------ Given data

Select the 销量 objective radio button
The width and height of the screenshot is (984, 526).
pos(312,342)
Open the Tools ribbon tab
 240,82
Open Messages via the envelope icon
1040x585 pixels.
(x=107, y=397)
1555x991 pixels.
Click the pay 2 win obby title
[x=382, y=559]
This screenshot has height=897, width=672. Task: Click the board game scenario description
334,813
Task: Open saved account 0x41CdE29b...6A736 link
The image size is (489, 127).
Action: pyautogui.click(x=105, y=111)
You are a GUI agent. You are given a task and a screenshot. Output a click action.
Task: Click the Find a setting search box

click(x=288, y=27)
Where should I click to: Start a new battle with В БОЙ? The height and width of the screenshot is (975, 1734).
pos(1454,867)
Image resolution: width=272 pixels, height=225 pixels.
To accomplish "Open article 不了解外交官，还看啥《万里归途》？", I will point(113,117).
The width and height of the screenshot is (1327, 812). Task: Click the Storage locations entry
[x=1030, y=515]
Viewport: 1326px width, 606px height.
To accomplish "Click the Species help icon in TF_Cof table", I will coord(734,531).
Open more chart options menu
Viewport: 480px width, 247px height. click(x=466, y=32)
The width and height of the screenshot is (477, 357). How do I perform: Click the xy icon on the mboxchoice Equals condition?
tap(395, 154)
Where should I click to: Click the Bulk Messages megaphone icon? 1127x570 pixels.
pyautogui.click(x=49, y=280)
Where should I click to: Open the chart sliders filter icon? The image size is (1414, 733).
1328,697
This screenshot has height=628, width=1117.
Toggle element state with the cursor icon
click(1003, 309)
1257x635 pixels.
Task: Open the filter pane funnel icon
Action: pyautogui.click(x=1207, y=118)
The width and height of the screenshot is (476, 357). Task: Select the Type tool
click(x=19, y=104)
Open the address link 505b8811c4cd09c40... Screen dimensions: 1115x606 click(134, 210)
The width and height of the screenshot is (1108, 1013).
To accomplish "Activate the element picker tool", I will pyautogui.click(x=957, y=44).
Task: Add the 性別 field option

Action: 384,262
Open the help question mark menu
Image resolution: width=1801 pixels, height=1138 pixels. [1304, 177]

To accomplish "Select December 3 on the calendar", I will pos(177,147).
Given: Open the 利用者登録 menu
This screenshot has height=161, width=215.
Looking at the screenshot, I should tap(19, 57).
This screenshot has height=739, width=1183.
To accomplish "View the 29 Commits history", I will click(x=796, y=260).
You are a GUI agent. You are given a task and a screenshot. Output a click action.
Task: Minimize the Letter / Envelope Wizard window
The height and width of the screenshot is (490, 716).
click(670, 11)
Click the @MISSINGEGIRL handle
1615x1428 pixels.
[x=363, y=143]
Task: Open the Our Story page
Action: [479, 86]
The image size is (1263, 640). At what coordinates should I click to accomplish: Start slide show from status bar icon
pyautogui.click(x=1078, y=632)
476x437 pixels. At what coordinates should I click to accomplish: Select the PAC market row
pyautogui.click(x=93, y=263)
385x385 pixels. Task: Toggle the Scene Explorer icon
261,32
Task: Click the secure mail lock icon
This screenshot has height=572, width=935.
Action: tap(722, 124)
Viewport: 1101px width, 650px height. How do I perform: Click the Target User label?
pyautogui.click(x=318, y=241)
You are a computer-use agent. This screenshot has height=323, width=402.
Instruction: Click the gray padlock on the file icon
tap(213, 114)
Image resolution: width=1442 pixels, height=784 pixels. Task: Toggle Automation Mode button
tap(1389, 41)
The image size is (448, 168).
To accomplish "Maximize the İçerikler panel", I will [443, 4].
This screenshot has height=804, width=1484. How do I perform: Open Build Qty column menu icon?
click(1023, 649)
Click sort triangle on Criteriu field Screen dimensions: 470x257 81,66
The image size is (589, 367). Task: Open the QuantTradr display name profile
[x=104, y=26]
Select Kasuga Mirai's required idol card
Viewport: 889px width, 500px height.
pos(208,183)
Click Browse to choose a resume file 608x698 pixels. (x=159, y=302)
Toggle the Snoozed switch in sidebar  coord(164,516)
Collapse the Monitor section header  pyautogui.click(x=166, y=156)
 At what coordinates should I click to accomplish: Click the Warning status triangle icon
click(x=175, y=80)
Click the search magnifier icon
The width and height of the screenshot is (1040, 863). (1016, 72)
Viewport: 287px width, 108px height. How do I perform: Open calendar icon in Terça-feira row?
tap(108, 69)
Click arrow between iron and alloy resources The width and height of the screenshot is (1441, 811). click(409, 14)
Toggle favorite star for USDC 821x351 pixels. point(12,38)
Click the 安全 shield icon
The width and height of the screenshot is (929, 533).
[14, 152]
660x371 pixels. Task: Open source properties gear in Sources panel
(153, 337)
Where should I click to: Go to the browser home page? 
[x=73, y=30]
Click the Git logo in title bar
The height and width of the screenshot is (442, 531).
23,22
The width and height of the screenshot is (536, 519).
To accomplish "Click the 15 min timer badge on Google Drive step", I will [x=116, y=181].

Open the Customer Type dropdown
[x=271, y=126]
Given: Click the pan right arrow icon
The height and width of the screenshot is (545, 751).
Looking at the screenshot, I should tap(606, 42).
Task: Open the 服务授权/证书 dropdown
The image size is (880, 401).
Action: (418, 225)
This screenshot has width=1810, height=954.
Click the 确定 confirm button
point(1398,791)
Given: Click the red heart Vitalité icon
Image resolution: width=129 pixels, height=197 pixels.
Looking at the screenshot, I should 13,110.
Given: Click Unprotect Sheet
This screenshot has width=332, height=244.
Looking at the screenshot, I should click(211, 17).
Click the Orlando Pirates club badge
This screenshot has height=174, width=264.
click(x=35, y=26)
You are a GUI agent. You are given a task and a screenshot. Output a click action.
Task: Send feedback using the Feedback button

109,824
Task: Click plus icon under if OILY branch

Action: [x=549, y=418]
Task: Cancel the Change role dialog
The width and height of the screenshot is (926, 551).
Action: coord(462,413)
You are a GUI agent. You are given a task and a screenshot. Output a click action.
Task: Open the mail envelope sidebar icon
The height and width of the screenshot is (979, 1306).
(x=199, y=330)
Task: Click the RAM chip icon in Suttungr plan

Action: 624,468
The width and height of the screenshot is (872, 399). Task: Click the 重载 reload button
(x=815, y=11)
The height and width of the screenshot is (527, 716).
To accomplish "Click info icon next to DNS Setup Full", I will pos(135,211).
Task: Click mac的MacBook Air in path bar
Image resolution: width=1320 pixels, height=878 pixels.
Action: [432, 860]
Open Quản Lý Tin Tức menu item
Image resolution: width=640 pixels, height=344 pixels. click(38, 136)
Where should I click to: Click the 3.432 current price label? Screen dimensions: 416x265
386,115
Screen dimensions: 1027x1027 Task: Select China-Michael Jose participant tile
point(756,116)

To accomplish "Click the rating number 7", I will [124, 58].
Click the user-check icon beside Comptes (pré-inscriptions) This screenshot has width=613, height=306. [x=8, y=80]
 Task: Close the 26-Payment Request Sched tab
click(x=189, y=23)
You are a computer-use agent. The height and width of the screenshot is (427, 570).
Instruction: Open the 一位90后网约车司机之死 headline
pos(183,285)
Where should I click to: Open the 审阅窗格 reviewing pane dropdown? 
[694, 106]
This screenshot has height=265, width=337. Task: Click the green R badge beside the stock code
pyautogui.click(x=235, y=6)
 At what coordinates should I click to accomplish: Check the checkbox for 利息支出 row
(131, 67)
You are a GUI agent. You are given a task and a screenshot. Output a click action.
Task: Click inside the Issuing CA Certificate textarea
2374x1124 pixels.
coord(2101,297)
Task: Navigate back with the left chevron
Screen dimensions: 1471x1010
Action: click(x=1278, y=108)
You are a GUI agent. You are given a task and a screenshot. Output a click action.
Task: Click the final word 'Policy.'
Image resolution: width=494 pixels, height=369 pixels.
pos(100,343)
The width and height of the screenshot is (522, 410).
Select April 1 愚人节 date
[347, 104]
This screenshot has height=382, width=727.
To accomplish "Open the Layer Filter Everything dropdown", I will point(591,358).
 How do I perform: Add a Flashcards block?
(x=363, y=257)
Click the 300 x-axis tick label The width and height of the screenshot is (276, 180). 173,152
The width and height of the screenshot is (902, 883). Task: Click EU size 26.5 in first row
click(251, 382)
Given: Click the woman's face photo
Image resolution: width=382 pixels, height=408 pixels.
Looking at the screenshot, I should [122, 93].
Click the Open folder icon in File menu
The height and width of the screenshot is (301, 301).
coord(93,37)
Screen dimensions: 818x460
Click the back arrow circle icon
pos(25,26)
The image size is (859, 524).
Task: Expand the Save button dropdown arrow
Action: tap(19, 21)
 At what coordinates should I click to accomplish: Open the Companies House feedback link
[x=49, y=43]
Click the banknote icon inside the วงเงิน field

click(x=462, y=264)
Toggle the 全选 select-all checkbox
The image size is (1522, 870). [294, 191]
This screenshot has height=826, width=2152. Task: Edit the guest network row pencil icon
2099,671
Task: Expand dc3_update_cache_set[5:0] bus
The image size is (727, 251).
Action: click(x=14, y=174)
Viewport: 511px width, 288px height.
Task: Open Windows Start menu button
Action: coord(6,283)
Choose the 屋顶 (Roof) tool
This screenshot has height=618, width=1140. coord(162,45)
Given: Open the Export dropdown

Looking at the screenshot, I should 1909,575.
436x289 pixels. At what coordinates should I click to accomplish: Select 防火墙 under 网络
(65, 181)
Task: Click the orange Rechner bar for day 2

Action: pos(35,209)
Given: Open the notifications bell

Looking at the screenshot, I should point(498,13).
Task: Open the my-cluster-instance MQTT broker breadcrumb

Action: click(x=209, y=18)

------------

Rewrite the records from the line containing "Task: Click the orange Rechner bar for day 2" through the end, replacing "breadcrumb" with "navigation link" and leaving everything else unchanged.

Task: Click the orange Rechner bar for day 2

Action: pos(35,209)
Given: Open the notifications bell

Looking at the screenshot, I should point(498,13).
Task: Open the my-cluster-instance MQTT broker navigation link

Action: click(x=209, y=18)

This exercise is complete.